4) Leg Raise da sdraiati (a basso impatto)
Sdraiato, braccia lungo il corpo, testa leggermente sollevata se non ti affatica il collo. Ginocchia appena piegate. Solleva e abbassa le gambe di pochi centimetri senza toccare terra.
- Cues: la discesa è più importante della salita, controlla.
- Variante facile: un piede a terra, l’altra gamba lavora (mezzo range).
5) Slider Knee Tuck (o con calzini)
Plank alto con slider sotto i piedi (o calzini su pavimento liscio). Porta le ginocchia verso le mani e poi estendi di nuovo.
- Cues: fianchi in linea, addome duro, non “collassare” sulle spalle.
- Variante facile: porta le ginocchia a metà strada e torna, range ridotto.
6) Sollevamento gambe alternate
Supino. Solleva una gamba tesa verso l’alto mentre l’altra resta bassa, poi alterna lentamente.
- Cues: non sollevare la schiena per “aiutarti”, respira fluido.
- Variante facile: appoggia il tallone a terra tra una ripetizione e l’altra.
7) Plank con espirazione profonda
Plank su gomiti o mani. Espira completamente, come se volessi “svuotare” l’aria, e porta l’ombelico verso la colonna. Mantieni la tensione.
- Cues: espirazione lunga, poi inspira breve senza perdere il controllo.
- Perché funziona: richiama il lavoro del trasverso e stabilizza la zona lombare, un concetto vicino al core.
8) Roll-Up
Supino, gambe tese, braccia oltre la testa. Espirando, arrotola la colonna e sali verso le ginocchia con un movimento fluido, poi scendi lentamente.
- Cues: non “strappare” col collo, pensa a srotolare e riavvolgere la schiena.
- Variante facile: piega leggermente le ginocchia o usa un piccolo slancio controllato.
Come costruire una mini routine (senza impazzire)

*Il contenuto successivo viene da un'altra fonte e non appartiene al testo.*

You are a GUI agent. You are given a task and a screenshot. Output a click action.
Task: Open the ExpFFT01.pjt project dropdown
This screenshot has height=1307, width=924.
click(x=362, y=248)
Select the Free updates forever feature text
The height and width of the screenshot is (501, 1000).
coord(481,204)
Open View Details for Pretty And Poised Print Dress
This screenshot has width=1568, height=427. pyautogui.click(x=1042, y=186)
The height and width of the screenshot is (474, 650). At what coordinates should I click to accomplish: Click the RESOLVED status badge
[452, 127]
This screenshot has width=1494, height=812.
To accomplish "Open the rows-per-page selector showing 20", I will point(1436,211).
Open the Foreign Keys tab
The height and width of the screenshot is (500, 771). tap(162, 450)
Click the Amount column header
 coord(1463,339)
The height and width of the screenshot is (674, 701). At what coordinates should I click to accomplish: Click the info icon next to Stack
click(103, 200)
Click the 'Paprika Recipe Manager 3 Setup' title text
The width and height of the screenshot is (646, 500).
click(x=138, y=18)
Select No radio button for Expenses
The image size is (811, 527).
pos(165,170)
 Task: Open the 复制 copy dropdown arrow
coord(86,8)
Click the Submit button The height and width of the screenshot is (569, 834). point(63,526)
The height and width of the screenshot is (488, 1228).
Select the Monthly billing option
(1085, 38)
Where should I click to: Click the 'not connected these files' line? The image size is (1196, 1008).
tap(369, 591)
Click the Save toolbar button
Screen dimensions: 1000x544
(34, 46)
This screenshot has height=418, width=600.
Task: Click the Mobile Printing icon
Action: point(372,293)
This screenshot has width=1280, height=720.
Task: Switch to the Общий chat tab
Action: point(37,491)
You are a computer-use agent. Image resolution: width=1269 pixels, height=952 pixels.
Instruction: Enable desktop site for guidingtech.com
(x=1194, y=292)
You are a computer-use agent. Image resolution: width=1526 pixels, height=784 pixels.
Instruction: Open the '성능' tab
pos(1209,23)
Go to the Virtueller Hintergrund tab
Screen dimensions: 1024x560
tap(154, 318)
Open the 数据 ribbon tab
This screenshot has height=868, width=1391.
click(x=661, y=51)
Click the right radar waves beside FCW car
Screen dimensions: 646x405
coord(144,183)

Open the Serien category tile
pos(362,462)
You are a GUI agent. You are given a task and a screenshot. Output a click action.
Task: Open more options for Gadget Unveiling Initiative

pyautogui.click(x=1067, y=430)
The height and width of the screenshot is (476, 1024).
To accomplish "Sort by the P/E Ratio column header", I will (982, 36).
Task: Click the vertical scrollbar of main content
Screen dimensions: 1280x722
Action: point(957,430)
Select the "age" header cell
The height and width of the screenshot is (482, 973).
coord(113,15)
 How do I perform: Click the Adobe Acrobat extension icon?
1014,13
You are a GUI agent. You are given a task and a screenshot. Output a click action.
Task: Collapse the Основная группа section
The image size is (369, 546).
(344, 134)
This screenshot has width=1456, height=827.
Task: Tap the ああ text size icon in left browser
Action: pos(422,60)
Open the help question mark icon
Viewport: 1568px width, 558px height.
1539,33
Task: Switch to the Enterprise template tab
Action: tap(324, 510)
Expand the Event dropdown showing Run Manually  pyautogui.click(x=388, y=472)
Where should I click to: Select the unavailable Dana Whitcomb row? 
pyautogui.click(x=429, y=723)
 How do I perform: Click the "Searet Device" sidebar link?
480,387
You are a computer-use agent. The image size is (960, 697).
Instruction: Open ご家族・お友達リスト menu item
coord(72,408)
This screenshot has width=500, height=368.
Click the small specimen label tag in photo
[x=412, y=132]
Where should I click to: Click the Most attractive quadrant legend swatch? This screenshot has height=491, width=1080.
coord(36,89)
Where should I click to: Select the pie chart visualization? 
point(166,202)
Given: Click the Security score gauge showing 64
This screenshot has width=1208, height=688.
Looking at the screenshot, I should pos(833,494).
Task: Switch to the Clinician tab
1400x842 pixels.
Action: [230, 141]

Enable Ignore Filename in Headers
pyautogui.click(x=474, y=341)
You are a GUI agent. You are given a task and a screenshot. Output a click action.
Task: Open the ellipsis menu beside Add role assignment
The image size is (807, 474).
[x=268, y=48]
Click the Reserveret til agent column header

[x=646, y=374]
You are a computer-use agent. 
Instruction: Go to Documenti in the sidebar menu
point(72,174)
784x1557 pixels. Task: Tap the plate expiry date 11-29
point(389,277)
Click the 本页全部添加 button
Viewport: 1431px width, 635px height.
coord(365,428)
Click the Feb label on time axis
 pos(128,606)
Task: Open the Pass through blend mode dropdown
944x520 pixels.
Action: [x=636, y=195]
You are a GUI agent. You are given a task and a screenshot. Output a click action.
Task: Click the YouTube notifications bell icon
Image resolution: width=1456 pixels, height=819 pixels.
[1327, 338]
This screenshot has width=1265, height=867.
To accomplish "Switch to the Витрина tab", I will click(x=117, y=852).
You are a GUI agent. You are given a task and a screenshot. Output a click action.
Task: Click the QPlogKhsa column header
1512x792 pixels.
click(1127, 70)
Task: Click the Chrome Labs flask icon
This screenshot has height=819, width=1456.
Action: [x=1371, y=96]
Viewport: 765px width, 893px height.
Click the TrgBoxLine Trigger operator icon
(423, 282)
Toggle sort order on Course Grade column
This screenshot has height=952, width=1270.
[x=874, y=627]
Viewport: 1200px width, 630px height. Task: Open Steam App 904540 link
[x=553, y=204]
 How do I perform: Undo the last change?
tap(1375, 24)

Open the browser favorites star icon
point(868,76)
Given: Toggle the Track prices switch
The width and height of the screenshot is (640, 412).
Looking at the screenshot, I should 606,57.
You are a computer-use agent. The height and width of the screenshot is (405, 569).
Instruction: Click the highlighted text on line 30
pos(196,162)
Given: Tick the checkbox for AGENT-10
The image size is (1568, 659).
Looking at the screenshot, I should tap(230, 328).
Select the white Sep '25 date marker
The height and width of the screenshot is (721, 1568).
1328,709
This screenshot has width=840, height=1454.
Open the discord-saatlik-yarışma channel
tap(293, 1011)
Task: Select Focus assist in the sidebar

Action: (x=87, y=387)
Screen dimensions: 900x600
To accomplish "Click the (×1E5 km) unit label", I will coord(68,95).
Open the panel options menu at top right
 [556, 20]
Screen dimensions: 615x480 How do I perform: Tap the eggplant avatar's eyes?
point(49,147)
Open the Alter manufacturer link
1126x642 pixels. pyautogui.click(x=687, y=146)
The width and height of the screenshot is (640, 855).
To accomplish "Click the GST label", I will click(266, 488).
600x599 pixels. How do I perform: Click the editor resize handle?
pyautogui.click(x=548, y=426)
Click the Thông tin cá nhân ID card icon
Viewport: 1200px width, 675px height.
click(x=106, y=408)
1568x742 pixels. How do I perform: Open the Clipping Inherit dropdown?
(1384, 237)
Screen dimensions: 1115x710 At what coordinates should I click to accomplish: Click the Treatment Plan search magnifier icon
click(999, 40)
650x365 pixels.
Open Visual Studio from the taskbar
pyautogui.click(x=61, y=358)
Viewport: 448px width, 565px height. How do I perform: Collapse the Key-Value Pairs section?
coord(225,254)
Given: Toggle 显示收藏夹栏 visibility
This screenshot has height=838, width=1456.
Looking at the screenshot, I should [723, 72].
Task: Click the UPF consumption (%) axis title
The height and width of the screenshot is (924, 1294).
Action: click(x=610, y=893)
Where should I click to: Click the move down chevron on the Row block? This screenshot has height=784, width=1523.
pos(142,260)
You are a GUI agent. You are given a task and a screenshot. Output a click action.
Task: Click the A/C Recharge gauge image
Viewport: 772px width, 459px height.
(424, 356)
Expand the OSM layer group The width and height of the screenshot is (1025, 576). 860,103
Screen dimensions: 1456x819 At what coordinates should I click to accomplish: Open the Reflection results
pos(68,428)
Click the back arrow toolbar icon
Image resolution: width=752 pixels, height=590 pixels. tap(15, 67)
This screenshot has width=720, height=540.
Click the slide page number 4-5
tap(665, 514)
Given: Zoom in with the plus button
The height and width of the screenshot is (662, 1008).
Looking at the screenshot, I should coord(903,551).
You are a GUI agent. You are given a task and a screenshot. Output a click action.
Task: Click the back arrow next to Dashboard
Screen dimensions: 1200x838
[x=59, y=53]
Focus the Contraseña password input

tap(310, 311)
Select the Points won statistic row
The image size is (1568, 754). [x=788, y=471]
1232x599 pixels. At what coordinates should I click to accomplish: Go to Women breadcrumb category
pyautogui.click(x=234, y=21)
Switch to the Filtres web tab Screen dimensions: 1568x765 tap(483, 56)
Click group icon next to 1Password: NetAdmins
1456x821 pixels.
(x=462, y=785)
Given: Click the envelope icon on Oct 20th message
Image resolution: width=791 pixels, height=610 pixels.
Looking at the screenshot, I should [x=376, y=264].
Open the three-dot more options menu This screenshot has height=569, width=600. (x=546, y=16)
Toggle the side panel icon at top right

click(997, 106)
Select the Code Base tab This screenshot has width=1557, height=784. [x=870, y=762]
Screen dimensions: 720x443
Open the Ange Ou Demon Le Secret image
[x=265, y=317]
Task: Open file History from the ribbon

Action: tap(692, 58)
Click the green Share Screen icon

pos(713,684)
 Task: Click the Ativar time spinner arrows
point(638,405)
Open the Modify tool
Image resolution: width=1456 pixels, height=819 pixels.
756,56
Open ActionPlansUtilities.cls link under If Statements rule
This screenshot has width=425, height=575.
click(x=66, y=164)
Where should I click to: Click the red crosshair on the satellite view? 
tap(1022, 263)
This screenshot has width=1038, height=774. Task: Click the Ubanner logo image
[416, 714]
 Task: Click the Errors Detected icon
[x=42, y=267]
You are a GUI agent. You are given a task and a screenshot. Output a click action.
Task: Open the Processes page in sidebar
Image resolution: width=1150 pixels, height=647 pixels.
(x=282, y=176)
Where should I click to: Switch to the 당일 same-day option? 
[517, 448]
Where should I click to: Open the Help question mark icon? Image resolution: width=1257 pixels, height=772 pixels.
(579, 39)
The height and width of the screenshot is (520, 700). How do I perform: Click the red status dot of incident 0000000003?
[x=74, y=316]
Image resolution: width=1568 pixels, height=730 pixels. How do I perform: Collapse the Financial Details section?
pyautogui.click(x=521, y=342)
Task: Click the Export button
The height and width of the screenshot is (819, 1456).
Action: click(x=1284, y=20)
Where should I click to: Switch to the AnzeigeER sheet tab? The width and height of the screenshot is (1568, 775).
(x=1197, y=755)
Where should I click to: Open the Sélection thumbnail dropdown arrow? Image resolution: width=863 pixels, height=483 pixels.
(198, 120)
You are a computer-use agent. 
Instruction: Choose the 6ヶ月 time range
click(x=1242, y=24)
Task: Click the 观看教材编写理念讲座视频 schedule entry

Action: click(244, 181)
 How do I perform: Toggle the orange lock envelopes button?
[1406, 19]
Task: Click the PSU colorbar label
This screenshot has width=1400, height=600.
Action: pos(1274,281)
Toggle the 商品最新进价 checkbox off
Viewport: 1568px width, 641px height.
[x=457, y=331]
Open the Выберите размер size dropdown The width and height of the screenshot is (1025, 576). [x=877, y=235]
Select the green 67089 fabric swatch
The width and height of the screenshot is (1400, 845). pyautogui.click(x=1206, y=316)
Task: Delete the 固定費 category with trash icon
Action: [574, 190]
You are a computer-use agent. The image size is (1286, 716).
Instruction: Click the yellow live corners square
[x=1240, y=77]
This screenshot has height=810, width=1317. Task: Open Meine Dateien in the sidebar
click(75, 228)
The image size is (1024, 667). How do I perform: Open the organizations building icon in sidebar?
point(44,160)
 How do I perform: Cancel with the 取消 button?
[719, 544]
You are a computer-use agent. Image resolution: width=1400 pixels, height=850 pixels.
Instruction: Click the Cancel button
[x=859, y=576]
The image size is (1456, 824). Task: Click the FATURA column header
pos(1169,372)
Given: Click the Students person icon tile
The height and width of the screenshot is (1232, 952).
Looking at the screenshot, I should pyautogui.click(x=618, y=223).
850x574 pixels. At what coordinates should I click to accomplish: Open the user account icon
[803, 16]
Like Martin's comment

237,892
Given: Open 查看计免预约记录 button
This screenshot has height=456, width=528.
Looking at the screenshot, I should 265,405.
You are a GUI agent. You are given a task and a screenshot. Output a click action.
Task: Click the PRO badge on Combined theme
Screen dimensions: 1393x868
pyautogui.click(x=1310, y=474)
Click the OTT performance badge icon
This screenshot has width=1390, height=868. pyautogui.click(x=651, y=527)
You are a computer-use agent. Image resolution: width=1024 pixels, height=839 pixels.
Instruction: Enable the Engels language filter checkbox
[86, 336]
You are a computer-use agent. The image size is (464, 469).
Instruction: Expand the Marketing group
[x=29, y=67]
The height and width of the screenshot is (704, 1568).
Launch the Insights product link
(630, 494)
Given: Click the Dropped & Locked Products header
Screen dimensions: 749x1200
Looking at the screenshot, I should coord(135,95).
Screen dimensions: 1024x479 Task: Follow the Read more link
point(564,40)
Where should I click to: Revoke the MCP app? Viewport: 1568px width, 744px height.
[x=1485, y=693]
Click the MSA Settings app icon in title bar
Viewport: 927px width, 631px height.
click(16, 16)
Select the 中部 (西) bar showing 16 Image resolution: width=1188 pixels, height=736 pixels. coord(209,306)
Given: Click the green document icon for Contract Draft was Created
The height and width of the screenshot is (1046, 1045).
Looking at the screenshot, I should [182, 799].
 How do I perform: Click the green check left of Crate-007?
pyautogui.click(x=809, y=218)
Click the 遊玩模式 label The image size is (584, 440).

Una struttura semplice e efficace:
- Scegli 4 esercizi (2 dinamici + 2 controllati/isometrici).
- Fai 2-4 serie da 10-15 ripetizioni, oppure 20-30 secondi per plank.
- Recupero 30-60 secondi.
- Frequenza: 2-3 volte a settimana.
Due consigli finali che fanno la differenza
- Per vedere definizione serve anche un contesto di alimentazione e recupero, gli esercizi “accendono” il muscolo, non decidono da soli cosa si vede.
- Se la lombare protesta, non stringere i denti: riduci ampiezza, alza le gambe, rallenta, e torna a cercare controllo. Il lavoro “giusto” spesso sembra più piccolo, ma brucia di più.